- [Texte extrait]:
Edmond Vernassa : l’art et la matière
Interview réalisée par Rodolphe Cosimi 18 février 2010 – Nice
R.C : Très tôt, les arts plastiques t’ont attiré et pourtant, c’est auprès de l’industrie que tu vas découvrir un nouveau matériau, le plexiglas.
E.V : C’est étrange, dans le sens où c’est assez curieux que ce soit tombé sur moi. Il y avait un laboratoire de recherche Alsthom à Paris, qui a été le premier à fabriquer des plaques de plexiglas en France, parce que c’était un brevet allemand. Ce brevet, pour l’anecdote, était passé au titre de dommage de guerre à la France. Par une succession de circonstances, une personne que je connaissais à Nice, se fournissait chez eux et m’a fait connaître le plexiglas.
R.C : La découverte en 1949 de cette nouvelle matière a été littéralement le point de départ de ton aventure créatrice.
E.V : Oui. Les Allemands avaient donné la formule de ce matériau nouveau, mais il fallait se contenter de cela. Personne ne savait ni le travailler, ni vraiment quoi en faire. Il fallait faire connaître le plexiglas. J’ai donc commencé à faire quelques pièces, des appliques, des lustres. Le matériau coûtait cher mais des commandes m’ont permis de subsister et pendant quarante ans, je l’ai travaillé.
R.C : Tu vas devenir le précurseur de ce matériau qu’est le plexiglas. De quelle manière l’as tu exploré ? Découvres-tu tout de suite toutes les potentialités de cette matière ?

- [Liste des tâches]:
1. Selon l'entretien, en quelle année Edmond Vernassa a-t-il découvert le plexiglas ?
2. Recopiez fidèlement le passage de l'entretien qui commence par « R.C : Tu vas » et se poursuit jusqu'à « cette matière ? ».

- [Contenu du listing]:
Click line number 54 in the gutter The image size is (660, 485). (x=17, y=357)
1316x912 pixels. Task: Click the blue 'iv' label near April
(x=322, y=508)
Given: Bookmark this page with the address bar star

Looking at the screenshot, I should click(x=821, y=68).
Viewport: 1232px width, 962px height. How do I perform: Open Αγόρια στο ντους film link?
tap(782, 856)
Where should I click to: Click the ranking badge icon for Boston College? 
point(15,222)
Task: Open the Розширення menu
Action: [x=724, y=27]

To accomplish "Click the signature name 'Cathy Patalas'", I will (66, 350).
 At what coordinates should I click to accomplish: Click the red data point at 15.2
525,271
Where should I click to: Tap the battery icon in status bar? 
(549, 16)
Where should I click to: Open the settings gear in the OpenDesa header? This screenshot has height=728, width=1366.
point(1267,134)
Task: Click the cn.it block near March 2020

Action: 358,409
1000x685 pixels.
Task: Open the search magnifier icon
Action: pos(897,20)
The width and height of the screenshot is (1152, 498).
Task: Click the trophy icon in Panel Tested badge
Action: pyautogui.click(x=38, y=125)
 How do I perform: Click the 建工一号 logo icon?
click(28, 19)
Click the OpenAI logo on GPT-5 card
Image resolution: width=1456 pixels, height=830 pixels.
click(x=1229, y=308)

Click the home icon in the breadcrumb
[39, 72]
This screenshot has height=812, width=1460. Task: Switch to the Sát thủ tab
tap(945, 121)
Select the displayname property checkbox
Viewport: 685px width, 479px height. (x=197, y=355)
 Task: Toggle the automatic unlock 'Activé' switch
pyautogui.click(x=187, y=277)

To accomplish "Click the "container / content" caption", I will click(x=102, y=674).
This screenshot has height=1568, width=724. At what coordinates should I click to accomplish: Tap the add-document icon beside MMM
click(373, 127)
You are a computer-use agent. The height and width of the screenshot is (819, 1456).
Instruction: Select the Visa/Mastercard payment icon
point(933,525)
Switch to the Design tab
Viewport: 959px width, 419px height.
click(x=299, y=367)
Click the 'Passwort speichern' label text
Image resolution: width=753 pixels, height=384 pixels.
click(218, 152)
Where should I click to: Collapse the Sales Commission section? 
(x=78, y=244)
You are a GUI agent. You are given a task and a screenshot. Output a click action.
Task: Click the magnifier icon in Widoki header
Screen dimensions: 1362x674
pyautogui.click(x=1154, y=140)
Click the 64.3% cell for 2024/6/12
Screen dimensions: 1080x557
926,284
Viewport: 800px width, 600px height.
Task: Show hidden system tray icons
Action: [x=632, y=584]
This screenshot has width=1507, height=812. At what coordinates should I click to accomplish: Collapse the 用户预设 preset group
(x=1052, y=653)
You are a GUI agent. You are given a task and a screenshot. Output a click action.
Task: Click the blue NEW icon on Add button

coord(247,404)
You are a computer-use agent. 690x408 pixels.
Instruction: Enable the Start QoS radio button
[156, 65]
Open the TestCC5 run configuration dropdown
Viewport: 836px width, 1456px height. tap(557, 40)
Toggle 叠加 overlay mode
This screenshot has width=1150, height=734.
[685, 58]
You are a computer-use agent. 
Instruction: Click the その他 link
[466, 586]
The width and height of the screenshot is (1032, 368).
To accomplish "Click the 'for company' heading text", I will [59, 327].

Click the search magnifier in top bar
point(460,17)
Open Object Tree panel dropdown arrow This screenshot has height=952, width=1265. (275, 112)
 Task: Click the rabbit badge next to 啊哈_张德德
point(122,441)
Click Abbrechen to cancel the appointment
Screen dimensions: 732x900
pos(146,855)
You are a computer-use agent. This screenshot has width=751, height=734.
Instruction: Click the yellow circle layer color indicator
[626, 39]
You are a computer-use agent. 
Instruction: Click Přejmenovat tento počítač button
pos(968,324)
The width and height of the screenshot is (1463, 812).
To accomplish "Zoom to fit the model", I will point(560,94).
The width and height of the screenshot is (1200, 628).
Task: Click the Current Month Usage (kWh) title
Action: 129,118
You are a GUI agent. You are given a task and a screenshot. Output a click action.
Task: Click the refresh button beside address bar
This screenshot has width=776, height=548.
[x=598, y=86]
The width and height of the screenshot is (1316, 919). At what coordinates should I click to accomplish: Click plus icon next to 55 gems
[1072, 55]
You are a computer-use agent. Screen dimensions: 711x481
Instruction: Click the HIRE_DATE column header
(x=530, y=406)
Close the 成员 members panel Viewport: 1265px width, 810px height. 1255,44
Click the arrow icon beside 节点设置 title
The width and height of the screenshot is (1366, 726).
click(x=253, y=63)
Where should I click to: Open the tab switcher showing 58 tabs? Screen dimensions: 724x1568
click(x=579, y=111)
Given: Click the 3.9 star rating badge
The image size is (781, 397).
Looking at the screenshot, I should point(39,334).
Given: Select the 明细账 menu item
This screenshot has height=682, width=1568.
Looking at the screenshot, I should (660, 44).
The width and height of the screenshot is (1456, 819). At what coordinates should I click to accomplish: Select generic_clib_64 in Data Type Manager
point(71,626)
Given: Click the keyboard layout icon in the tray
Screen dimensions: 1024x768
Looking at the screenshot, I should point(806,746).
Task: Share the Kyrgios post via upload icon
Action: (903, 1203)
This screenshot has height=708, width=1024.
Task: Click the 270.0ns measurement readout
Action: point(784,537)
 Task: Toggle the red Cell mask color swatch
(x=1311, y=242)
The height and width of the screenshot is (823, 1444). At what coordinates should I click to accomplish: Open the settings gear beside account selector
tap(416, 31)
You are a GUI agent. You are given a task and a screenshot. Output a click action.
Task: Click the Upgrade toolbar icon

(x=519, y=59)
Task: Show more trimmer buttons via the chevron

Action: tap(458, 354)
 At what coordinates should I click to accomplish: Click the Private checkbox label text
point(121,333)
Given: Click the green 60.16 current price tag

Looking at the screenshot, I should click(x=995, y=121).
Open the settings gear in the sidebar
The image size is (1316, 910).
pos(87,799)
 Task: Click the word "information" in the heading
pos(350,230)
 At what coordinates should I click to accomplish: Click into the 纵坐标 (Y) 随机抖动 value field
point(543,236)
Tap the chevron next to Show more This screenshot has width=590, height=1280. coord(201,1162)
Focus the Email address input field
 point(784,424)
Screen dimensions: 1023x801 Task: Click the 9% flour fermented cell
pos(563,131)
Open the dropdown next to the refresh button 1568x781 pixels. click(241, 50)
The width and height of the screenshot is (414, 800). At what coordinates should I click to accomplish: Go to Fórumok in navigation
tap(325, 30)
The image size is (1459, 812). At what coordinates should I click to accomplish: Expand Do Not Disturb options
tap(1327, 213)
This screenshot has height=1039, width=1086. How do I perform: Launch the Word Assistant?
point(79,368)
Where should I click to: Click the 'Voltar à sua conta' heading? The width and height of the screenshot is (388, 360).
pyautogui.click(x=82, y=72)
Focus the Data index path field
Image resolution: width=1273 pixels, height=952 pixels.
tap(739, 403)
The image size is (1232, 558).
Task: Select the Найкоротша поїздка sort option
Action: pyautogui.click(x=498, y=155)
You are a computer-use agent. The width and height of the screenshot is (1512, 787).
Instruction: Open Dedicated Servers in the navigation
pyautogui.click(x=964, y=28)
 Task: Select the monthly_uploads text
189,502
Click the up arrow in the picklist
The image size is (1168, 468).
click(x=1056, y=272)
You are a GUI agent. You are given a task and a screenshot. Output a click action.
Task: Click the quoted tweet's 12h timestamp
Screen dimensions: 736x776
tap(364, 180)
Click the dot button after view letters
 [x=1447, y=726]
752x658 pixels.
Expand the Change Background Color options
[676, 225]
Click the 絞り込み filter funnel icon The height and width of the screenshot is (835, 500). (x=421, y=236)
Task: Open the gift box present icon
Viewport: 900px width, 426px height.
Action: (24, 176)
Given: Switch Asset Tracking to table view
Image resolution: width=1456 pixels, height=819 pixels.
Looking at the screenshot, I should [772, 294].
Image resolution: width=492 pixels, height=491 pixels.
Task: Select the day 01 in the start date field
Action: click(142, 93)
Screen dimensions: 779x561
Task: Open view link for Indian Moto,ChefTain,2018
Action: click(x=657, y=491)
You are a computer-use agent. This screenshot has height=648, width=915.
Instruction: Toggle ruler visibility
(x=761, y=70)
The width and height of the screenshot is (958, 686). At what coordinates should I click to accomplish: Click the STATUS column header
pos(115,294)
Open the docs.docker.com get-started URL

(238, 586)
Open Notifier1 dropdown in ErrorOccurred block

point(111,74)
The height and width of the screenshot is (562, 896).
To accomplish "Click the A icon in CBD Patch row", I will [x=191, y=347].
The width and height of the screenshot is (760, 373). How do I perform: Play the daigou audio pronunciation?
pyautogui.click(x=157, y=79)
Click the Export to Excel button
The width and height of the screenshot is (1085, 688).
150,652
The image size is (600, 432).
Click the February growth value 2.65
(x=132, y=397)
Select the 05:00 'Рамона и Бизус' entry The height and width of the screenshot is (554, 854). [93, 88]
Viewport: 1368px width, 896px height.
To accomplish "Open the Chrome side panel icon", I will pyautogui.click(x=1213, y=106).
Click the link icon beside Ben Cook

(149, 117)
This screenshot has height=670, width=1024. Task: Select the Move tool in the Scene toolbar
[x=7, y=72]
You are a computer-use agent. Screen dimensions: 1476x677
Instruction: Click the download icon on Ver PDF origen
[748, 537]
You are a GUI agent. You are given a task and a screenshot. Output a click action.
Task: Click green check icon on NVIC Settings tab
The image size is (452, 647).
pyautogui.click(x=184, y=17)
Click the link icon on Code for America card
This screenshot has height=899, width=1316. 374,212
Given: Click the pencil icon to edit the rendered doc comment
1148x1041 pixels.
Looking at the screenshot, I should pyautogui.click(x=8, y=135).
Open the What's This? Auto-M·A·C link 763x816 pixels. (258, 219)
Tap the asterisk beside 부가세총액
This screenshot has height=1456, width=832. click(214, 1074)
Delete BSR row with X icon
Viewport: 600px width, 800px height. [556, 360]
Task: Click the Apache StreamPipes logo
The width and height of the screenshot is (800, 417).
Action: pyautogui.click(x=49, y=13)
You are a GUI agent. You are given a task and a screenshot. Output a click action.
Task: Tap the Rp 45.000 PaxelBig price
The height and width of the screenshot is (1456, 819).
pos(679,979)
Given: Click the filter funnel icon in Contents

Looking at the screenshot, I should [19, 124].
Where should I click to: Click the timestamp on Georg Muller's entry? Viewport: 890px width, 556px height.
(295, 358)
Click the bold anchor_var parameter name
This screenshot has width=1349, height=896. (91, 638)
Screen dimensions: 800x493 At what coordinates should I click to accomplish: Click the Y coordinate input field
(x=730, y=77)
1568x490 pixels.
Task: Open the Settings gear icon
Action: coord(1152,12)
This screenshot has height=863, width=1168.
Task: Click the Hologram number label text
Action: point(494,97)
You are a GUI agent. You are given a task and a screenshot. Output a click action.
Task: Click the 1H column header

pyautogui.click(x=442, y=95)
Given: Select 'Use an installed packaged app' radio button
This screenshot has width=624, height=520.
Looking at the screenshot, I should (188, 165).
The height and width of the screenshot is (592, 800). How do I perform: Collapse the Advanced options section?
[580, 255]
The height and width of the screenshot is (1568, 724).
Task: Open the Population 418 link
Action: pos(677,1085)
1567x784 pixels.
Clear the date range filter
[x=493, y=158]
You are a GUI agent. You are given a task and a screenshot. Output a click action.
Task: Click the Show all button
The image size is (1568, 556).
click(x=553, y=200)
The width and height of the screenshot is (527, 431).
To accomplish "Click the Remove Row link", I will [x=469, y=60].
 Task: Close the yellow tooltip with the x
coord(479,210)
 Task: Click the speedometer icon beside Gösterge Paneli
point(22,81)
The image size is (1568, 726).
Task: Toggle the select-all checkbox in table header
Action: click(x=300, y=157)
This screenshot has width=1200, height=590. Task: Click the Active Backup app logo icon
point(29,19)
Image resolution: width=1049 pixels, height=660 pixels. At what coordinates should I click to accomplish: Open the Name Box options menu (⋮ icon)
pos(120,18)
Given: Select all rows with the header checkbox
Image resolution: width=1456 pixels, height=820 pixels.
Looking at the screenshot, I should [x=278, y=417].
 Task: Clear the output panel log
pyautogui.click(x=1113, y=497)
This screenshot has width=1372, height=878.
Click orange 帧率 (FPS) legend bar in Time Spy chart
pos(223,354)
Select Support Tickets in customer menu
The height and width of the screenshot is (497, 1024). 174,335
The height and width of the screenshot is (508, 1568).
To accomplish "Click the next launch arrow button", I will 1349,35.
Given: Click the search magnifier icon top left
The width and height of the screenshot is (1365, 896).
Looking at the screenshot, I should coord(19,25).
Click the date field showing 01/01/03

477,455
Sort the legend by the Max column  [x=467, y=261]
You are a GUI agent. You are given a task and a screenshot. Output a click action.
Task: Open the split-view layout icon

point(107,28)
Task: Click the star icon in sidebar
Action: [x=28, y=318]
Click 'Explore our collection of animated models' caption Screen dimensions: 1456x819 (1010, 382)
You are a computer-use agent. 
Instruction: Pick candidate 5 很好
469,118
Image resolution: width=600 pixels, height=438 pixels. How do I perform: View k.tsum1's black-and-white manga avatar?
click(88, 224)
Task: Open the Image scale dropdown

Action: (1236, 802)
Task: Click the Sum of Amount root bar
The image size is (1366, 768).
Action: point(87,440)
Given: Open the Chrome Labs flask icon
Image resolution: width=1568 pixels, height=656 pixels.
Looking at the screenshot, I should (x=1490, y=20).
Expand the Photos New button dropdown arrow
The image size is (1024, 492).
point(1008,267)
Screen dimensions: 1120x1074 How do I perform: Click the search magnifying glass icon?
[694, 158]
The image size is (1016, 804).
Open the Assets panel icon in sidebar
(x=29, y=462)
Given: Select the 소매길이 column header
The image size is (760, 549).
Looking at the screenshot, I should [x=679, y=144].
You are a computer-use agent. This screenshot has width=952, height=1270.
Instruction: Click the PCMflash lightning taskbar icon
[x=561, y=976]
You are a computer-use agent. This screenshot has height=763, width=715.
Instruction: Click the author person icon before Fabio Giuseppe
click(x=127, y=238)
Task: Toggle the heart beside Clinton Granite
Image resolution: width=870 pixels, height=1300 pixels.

- [Réponses complètes]:
1. En 1949.

2.
R.C : Tu vas devenir le précurseur de ce matériau qu’est le plexiglas. De quelle manière l’as tu exploré ? Découvres-tu tout de suite toutes les potentialités de cette matière ?